Monday, February 28, 2011

February 24th – Maputo, Mozambique

Mozambique and its capital Maputo have had a pretty tough 20th century. Years of exploitation by the Portuguese colonial government left the majority its people under-educated, then there was a war of independence, then, in 1975, pretty much all of the Portuguese left overnight, leaving behind little expertise in how to govern the country. This was followed by the economic mismanagement of the new Communist government and a long and bitter civil war in which 1,000,000 people died.

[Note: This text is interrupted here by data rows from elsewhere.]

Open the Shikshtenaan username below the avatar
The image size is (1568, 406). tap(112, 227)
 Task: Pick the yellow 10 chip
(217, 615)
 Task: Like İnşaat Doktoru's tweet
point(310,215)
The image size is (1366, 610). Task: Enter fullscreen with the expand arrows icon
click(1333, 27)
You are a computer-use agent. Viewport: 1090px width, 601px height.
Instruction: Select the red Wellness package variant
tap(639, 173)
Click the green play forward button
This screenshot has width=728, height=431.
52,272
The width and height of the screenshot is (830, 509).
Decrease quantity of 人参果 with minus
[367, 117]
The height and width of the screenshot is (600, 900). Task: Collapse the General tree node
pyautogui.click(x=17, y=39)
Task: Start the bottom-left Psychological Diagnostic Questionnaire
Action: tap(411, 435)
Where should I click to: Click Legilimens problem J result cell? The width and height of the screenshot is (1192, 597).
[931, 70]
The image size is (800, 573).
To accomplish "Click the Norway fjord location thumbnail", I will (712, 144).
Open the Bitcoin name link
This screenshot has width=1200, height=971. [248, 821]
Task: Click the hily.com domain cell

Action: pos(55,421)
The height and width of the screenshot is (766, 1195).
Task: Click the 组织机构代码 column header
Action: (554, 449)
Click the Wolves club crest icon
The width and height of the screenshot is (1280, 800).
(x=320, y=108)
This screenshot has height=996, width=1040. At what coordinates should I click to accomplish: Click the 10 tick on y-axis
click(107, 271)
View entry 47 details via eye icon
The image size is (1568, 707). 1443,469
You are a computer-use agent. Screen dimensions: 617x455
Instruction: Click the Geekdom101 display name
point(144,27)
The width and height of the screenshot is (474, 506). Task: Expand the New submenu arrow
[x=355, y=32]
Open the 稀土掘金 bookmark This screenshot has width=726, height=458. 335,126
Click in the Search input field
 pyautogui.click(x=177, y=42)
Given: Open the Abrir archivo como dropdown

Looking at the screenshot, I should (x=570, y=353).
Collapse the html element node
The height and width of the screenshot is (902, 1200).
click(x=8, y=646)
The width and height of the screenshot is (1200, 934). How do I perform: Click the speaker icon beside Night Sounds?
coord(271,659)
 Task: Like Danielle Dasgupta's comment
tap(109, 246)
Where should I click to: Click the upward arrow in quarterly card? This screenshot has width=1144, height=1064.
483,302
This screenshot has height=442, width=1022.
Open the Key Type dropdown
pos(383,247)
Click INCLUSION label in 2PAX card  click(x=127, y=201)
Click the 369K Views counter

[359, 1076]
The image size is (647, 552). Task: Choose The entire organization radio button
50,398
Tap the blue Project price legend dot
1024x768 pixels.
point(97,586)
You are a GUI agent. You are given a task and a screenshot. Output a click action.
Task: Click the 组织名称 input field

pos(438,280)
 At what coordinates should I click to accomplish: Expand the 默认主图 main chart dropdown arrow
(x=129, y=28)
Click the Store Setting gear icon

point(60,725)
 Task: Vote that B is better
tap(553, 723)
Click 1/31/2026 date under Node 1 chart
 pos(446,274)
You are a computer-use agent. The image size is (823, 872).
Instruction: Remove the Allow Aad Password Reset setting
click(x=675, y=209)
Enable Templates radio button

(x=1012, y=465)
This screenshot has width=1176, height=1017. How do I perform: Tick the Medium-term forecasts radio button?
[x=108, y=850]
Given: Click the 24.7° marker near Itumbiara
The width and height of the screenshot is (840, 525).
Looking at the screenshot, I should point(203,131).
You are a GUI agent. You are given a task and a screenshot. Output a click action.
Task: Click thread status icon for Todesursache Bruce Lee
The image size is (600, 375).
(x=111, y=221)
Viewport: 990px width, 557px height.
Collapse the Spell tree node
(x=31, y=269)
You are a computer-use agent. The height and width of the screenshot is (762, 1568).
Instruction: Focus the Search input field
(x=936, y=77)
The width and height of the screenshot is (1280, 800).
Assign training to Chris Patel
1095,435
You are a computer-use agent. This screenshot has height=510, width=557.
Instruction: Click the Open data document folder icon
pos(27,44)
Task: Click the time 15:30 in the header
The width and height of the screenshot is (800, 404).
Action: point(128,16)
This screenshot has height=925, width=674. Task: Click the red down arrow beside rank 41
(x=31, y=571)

Which is rather a long explanation of the fact that Maputo is now a bit of a state – crumbling pavements, peeling buildings, and a serious litter problem. However, it's far from being a depressing place – democracy returned in the 1990s, and the economy is growing again, as can be seen from the modern office blocks and smart banks around the city centre. As you explore, you pass by plenty of run-down art deco buildings that point to Colonial Maputo being pretty well off in the 1930s – hopefully the country is on the right track to regaining that position.

On a drainingly hot day, we ignored the cheeky taxi drivers who told us that the town was "too dangerous for walking", and walked from the port into town, passing by the magnificent old train station, whose dome was designed by Gustav Eiffel (he of the tower fame) – it's so impressive, that it was used as a double for a posh colonial hotel, in Leonardo di Caprio's film Blood Diamond.

After that, we called at the mosque (mainly to go to the loo), and then to the busy market, where the fish section was one of the more stinky I've been too, and where we picked up a bag of peri-peri – dried chillies that spice most Mozambican cuisine. One thing we noticed, was that the people don't smile very readily here (perhaps not surprising considering what they've gone through in the past decades), but once you break through their icy exterior, they're as friendly as anyone else. Certainly, the country is in its very early days of tourism, so maybe they need to have a few lessons on charming the money out of the hapless tourist.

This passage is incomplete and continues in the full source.